▶ Work task
A verbatim reproduction of the lines below, from the line containing "You are a computer-use agent. Image" through the line containing "Select the Introduction", both ends included, is the whole required output.
=== The records ===
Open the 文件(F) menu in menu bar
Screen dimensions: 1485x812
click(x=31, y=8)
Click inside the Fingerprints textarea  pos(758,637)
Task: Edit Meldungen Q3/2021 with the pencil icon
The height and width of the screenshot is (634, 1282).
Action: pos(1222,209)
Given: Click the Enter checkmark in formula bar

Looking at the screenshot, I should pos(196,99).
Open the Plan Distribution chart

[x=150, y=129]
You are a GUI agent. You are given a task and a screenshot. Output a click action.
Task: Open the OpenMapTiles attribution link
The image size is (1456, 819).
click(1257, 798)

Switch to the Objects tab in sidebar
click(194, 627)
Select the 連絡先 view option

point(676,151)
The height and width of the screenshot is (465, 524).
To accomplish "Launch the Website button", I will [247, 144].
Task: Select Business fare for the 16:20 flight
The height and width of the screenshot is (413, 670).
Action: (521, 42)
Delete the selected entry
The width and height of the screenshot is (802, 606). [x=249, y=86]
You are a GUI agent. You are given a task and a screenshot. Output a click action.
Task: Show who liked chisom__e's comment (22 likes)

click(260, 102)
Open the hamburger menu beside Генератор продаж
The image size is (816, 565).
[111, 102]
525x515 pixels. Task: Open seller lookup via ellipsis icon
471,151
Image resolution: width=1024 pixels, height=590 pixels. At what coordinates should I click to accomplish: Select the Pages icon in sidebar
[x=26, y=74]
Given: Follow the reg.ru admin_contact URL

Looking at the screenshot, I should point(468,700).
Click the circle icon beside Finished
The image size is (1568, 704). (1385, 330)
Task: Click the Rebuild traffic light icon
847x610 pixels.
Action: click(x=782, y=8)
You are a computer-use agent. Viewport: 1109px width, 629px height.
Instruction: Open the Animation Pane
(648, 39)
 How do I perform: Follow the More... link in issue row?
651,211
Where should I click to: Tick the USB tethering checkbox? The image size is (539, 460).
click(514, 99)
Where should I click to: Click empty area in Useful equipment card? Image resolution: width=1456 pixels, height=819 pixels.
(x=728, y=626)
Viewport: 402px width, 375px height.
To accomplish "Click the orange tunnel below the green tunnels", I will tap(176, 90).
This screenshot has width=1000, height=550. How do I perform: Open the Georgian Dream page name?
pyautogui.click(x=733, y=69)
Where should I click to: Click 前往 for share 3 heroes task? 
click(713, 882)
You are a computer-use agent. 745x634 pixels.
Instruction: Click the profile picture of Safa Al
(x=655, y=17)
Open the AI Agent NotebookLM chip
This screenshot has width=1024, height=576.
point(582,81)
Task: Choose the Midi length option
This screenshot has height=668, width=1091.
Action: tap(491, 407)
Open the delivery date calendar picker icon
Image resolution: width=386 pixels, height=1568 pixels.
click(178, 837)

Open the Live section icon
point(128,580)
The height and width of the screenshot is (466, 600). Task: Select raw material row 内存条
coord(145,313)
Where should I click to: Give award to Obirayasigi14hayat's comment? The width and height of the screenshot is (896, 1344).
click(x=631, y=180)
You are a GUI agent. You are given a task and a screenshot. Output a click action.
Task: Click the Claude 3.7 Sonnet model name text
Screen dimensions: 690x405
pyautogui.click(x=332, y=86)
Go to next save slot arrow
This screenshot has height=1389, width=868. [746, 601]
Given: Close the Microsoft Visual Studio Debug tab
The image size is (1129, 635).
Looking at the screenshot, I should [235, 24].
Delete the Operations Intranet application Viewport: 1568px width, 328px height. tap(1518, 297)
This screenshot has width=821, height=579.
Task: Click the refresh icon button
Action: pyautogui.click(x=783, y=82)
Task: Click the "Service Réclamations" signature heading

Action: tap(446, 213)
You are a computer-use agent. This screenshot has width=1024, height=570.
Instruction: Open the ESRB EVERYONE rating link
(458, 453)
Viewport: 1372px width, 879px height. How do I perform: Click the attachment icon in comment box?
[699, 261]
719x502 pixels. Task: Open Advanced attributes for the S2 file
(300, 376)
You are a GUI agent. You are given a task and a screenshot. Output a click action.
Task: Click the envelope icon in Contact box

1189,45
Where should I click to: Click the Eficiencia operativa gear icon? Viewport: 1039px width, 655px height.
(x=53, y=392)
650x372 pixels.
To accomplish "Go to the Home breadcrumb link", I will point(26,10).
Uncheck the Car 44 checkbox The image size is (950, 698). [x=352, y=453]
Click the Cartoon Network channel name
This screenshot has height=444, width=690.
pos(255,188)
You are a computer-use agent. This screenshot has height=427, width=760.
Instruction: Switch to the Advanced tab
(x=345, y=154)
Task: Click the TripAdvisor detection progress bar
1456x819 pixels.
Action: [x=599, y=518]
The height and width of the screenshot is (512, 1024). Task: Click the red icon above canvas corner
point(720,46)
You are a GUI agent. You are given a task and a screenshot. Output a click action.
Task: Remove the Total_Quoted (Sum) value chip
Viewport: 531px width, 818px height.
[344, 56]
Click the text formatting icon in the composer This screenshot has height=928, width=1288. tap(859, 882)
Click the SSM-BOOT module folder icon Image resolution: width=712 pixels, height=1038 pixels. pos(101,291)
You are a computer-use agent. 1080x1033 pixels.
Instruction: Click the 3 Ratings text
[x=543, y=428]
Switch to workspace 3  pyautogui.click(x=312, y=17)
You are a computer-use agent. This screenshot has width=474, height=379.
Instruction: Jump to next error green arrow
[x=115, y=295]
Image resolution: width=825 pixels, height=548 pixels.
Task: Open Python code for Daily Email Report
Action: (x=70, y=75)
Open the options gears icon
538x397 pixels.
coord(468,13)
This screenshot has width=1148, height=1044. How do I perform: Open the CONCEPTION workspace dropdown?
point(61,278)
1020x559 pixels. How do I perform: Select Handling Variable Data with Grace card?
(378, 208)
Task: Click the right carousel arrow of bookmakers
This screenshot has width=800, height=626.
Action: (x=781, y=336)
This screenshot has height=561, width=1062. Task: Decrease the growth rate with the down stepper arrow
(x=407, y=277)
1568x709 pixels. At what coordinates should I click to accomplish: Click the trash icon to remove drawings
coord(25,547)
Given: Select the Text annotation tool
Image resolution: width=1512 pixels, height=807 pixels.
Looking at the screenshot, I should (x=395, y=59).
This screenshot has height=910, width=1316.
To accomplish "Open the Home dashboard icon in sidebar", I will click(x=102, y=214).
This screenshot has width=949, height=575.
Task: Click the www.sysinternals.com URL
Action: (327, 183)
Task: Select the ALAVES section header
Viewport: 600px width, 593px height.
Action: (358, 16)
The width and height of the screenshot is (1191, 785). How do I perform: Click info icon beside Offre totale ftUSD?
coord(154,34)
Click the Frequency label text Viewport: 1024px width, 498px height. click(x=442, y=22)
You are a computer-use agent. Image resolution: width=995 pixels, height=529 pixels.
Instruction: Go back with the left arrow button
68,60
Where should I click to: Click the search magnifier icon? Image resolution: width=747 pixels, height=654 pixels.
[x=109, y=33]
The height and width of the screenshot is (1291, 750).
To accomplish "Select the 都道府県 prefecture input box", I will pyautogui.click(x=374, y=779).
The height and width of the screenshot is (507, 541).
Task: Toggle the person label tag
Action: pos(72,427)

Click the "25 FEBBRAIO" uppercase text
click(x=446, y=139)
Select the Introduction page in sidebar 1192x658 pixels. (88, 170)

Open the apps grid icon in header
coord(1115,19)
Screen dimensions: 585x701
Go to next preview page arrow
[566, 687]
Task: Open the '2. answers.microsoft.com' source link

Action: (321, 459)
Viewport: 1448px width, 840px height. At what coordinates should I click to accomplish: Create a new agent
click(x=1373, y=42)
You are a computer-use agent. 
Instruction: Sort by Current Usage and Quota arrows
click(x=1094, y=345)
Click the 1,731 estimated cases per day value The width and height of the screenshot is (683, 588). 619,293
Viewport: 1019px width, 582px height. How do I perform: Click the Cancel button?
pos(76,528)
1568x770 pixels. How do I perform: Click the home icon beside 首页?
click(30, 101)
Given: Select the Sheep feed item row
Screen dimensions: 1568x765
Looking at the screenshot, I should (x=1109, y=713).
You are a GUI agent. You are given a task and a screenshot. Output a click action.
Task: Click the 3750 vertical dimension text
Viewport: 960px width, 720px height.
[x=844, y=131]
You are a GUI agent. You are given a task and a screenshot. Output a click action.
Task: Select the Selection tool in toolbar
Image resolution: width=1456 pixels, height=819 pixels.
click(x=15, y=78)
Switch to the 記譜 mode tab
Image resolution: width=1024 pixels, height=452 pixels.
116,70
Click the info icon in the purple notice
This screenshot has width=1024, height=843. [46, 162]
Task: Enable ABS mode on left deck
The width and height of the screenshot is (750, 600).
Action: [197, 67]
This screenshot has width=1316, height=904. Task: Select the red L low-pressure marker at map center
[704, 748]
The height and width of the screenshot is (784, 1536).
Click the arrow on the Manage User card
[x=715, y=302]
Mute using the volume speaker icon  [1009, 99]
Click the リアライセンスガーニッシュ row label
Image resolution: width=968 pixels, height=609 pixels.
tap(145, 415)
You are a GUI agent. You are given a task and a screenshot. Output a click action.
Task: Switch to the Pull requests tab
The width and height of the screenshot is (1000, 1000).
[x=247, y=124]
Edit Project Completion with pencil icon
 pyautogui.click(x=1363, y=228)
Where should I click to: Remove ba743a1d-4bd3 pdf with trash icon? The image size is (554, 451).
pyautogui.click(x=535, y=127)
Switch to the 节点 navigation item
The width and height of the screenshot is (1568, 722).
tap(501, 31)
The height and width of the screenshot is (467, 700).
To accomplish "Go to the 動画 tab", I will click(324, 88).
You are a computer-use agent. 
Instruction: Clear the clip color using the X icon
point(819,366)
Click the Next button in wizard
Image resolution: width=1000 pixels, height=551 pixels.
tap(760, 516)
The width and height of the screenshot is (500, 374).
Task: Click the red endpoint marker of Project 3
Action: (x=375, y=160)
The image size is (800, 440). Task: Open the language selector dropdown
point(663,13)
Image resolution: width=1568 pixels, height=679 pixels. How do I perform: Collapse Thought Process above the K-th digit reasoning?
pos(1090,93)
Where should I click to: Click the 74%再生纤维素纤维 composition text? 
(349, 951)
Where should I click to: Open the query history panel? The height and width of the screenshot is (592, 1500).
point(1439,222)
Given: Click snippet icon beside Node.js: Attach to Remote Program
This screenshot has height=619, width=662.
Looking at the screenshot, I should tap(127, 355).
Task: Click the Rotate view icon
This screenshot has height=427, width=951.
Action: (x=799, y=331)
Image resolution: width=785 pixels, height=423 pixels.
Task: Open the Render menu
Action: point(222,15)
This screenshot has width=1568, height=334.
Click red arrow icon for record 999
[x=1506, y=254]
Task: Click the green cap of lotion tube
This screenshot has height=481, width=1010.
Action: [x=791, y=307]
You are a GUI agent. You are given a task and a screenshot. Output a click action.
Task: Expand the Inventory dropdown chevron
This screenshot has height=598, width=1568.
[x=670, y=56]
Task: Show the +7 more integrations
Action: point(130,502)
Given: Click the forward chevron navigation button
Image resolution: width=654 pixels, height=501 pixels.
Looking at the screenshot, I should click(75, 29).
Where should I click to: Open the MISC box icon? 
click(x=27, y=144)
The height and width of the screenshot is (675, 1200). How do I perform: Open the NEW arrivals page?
===
▶ Reply to the task
You are a computer-use agent. Image resolution: width=995 pixels, height=529 pixels.
Instruction: Go back with the left arrow button
68,60
Where should I click to: Click the search magnifier icon? Image resolution: width=747 pixels, height=654 pixels.
[x=109, y=33]
The height and width of the screenshot is (1291, 750).
To accomplish "Select the 都道府県 prefecture input box", I will pyautogui.click(x=374, y=779).
The height and width of the screenshot is (507, 541).
Task: Toggle the person label tag
Action: pos(72,427)

Click the "25 FEBBRAIO" uppercase text
click(x=446, y=139)
Select the Introduction page in sidebar 1192x658 pixels. (88, 170)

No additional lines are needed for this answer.